Conforme a su corazón de hombre, Jesús aprendió a orar de su Madre y de la tradición judía. Pero su oración brota de una fuente más secreta, puesto que es el Hijo eterno de Dios que, en su humanidad santa, dirige a su Padre la oración filial perfecta.
El Evangelio muestra frecuentemente a Jesús en oración. Lo vemos retirarse en soledad, con preferencia durante la noche; ora antes de los momentos decisivos de su misión o de la misión de sus apóstoles. De hecho toda la vida de Jesús es oración, pues está en constante comunión de amor con el Padre.
La oración de Jesús durante su agonia en el huerto de Getsemaní y sus últimas palabras en la Cruz, rebelan la profundidad de su oración filial: Jesús lleva a cumplimiento el designio amoroso del Padre, y toma sobre sí todas las angustias de la humanidad, todas las súplicas e intercesiones de la historia de la salvación; las presenta al Padre quien las acoge y escucha, más allá de toda esperanza, resucitándolo de entre los muertos.
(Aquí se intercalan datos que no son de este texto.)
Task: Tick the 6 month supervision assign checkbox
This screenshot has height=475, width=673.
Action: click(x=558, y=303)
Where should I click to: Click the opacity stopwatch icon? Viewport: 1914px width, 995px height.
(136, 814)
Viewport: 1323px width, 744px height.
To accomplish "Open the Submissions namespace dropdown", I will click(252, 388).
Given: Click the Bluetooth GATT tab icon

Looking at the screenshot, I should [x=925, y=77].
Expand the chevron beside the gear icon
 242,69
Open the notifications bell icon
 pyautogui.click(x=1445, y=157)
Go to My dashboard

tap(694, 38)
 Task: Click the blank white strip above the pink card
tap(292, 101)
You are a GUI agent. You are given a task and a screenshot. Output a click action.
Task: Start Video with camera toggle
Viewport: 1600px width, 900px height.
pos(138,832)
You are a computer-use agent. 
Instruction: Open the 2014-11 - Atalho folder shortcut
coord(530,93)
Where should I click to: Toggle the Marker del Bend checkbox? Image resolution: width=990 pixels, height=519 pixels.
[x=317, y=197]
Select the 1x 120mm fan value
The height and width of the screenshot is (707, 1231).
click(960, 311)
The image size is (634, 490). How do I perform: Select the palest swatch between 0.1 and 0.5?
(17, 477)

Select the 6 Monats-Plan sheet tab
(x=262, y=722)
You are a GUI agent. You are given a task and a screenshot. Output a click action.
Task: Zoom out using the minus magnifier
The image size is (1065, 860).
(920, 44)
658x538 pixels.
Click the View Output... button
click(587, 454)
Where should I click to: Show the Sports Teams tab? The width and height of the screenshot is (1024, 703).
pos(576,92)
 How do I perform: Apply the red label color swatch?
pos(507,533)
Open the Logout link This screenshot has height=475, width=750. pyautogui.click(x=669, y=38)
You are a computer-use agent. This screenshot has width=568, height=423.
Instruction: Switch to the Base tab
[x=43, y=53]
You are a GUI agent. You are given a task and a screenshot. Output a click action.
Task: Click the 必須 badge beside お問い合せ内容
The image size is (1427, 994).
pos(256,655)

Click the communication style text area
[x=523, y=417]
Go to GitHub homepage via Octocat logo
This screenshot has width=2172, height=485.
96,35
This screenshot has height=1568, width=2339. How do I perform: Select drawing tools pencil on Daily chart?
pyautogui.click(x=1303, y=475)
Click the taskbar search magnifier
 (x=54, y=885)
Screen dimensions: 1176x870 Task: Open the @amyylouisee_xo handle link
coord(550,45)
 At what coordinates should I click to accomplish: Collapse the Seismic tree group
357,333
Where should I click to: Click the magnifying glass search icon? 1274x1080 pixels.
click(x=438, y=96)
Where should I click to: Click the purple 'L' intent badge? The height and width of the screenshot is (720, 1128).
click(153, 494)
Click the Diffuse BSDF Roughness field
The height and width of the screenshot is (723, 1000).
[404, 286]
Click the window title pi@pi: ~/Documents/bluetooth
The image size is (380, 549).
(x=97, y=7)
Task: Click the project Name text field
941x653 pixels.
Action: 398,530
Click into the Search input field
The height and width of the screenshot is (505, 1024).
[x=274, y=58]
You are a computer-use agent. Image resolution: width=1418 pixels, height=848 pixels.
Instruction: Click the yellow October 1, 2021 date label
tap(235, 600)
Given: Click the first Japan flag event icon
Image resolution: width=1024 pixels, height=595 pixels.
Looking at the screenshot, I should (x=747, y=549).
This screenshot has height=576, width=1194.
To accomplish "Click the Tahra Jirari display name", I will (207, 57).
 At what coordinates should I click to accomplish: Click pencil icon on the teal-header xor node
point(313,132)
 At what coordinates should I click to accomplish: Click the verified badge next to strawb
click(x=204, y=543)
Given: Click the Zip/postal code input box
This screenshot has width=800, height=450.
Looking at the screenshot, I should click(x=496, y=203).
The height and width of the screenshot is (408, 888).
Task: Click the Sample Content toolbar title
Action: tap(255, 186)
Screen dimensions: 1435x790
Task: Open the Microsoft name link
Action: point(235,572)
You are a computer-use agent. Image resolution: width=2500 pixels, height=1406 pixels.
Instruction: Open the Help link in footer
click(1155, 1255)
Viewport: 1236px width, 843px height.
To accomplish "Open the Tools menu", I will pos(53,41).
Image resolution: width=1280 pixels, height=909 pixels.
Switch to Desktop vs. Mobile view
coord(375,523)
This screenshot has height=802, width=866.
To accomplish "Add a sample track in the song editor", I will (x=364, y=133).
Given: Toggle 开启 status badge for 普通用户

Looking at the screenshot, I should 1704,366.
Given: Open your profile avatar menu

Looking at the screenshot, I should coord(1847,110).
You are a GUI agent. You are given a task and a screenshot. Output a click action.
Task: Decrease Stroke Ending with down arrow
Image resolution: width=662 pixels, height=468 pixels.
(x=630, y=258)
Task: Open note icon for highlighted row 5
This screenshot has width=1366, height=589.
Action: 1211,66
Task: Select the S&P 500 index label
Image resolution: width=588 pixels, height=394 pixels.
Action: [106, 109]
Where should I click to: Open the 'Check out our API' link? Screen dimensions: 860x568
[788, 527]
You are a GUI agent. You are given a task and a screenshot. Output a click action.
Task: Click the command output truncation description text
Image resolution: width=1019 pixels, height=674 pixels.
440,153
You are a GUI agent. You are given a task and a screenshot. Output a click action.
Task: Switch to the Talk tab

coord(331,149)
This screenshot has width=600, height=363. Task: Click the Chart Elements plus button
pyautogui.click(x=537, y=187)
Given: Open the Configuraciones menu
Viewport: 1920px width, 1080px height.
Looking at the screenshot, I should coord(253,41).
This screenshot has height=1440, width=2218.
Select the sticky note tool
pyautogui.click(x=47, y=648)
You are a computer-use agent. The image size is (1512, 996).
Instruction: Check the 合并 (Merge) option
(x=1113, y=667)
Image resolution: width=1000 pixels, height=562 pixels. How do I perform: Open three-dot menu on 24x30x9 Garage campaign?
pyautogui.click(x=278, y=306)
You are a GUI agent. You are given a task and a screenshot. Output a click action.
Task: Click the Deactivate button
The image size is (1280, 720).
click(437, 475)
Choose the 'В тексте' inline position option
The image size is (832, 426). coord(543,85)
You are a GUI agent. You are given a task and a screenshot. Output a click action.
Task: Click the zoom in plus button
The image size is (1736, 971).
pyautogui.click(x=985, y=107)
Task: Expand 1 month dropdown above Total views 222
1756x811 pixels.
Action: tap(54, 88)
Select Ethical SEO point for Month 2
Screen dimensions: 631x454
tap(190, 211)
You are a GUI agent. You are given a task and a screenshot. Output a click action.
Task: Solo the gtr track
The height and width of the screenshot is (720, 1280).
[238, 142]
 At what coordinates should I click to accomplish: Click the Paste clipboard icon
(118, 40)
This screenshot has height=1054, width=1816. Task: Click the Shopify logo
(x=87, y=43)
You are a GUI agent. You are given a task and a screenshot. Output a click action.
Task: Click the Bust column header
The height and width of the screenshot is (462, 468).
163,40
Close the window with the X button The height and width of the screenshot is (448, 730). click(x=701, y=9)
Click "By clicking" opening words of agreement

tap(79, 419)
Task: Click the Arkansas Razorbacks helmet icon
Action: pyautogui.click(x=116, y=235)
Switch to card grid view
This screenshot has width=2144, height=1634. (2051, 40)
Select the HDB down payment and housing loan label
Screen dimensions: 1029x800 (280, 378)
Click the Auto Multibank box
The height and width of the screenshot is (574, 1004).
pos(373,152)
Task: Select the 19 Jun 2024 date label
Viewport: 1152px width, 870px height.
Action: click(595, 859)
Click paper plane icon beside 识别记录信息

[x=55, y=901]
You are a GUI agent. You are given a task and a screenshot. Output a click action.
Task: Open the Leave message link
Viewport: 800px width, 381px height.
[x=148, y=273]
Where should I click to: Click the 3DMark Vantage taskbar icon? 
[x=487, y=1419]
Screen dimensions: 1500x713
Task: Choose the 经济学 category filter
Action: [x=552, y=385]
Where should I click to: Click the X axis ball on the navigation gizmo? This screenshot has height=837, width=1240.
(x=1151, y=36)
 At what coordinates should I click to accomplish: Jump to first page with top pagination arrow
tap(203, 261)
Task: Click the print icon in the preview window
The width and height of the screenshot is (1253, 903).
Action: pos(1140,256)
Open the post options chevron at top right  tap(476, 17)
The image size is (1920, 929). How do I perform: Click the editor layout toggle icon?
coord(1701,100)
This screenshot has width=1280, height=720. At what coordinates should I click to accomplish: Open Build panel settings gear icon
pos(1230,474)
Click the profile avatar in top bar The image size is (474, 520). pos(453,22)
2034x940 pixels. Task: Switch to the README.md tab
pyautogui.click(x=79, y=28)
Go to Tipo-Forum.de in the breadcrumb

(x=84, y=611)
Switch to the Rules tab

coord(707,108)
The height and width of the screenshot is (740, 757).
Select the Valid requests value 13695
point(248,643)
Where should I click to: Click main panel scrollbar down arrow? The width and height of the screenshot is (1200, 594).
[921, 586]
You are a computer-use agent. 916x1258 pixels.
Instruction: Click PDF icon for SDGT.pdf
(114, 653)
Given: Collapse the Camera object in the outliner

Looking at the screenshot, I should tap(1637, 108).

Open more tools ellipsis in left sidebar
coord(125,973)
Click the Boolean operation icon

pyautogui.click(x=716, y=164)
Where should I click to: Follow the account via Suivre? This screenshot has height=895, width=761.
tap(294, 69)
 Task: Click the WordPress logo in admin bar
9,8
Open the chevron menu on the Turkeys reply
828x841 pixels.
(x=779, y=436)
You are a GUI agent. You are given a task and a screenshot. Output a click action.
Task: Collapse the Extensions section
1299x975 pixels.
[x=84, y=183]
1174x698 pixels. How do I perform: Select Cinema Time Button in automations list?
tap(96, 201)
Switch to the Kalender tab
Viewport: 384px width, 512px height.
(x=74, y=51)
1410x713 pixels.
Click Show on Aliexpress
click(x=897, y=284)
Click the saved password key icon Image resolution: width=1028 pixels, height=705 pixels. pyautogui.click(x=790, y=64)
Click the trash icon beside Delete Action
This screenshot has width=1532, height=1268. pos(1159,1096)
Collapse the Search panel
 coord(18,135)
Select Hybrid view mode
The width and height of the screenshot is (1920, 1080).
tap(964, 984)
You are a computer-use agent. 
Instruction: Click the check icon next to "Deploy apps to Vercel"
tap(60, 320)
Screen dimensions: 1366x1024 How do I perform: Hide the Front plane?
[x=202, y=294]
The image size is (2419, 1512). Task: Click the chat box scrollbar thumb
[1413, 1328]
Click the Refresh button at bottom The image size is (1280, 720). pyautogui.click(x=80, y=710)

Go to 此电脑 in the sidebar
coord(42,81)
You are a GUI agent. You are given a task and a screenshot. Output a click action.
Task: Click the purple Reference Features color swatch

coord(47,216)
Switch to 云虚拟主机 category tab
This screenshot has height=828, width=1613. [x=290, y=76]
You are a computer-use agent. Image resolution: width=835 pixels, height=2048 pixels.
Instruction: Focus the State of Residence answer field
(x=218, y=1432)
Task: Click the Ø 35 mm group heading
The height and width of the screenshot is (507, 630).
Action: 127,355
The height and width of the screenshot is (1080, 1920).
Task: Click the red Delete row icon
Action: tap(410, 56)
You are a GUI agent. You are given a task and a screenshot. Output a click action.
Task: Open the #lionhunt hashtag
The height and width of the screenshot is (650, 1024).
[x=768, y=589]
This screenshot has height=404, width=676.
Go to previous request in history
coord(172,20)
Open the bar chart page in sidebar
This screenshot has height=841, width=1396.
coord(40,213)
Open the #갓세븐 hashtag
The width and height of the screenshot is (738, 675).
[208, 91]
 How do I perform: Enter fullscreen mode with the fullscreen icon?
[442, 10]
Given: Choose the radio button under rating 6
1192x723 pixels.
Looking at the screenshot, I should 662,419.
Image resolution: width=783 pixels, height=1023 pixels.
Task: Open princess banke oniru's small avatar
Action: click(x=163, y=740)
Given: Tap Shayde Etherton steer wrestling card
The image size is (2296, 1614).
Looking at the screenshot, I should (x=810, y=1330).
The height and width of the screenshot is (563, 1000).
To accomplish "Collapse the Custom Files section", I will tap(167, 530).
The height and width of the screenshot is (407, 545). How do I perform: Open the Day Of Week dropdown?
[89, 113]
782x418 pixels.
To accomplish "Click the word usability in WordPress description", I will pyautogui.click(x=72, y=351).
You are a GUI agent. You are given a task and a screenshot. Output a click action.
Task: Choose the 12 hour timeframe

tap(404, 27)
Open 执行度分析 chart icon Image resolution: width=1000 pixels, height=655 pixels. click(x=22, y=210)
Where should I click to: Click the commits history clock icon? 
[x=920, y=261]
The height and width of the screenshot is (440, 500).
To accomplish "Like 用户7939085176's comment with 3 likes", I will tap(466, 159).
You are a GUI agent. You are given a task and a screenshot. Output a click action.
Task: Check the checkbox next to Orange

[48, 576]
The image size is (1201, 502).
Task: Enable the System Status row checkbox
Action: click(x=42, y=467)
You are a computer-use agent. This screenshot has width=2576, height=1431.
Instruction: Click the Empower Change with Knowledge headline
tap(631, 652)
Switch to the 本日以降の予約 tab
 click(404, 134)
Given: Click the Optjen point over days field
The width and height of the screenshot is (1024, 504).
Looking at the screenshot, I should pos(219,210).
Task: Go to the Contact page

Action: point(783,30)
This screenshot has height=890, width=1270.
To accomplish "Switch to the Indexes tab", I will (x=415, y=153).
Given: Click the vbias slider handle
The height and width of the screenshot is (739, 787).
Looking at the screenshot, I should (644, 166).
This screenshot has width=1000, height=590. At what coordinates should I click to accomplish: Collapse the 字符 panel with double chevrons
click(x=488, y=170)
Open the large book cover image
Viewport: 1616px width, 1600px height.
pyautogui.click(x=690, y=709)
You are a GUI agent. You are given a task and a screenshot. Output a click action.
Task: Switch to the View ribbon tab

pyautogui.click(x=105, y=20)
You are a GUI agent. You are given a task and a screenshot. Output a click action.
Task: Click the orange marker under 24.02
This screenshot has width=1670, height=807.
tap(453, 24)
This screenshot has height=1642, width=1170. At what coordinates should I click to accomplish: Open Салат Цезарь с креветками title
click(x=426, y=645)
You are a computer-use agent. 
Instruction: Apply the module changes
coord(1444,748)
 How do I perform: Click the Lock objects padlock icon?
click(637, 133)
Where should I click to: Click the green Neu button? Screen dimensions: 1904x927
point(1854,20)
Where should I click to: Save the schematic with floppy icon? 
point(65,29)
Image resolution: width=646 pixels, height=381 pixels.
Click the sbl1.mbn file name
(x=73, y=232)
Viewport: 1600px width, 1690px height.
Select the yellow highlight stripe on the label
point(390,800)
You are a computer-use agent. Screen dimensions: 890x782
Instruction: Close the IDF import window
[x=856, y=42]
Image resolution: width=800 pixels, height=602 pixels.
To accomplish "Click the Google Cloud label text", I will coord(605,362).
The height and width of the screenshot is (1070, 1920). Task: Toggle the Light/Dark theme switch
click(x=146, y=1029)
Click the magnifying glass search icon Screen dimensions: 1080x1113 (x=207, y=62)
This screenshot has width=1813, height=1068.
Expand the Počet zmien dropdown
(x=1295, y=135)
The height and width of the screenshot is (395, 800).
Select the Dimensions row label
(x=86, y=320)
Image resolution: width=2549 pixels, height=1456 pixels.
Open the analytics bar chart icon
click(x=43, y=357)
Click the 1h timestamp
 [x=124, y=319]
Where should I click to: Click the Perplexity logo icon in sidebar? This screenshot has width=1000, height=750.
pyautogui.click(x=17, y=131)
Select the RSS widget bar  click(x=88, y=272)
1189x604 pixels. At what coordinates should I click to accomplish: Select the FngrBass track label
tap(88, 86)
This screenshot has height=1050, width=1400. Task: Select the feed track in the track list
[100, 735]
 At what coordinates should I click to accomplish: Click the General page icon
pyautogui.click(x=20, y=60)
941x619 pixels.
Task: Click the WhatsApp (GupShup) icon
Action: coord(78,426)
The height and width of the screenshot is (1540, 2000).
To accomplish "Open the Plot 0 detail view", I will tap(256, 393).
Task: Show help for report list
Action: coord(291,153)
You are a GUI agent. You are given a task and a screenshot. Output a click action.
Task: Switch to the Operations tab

Si nosotros nos unimos a la llamada constante que Jesús nos hace a cada uno, para que oremos con ÉL, en cualquir circunstancia de nuestra vida: en el éxito o en el fracaso, en el trabajo, en el deporte, en las relaciones con nuestros prójimos,etc., nuestra oración surgira fácil y espontanéa. Sólo es necesario, hacer consciente la presencia de Jesús en nosotros o junto a nosotros, con el Espíritu Santo, para que, fruto del amor, surja espontanea la conversación con el Señor que nos invita a que juntos nos dirijamos al Padre, que siempre nos escucha.
Jesús nos enseña a orar no solo con la oración del Padre nuestro sino también cuando Él mismo ora. Así, además del contenido, nos enseña las disposiciones requeridas para una verdadera oración: la pureza del corazón, que busca el Reino y perdona a los enemigos; la confianza audaz y filial, que va más allá de lo que sentimos y comprendemos; y la vigilancia, que protege al discípulo de la tentación.
Nuestra oración es eficaz porque está unida mediante la fe a la oración de Jesús. En Él la oración cristiana se convierte en comunión de amor con el Padre; podemos presentar nuestras peticiones a Dios y ser escuchados: «Pedir y recibireis, para que vuestro gozo sea colmado» (Jn16,24).
La oración de María se carazteriza por su fe y por la ofrenda generosa de todo su ser a Dios. La madre de Jesús es también la Nueva Eva, la «Madre de los vivientes» (ef.Gn3,20): Ella ruega a Jesús su Hijo, por las necesidades de los hombres.
Además de la intercesión de María en Caná de Galilea, el Evangelio nos entrega el Magnificat (Lc 1, 46-55), que es el cántico de la Madre de Dios y de la Iglesia, la acción de gracias gozosa, que sube desde el corazón de los pobres porque su esperanza se realiza con el cumplimiento de las promesas divinas.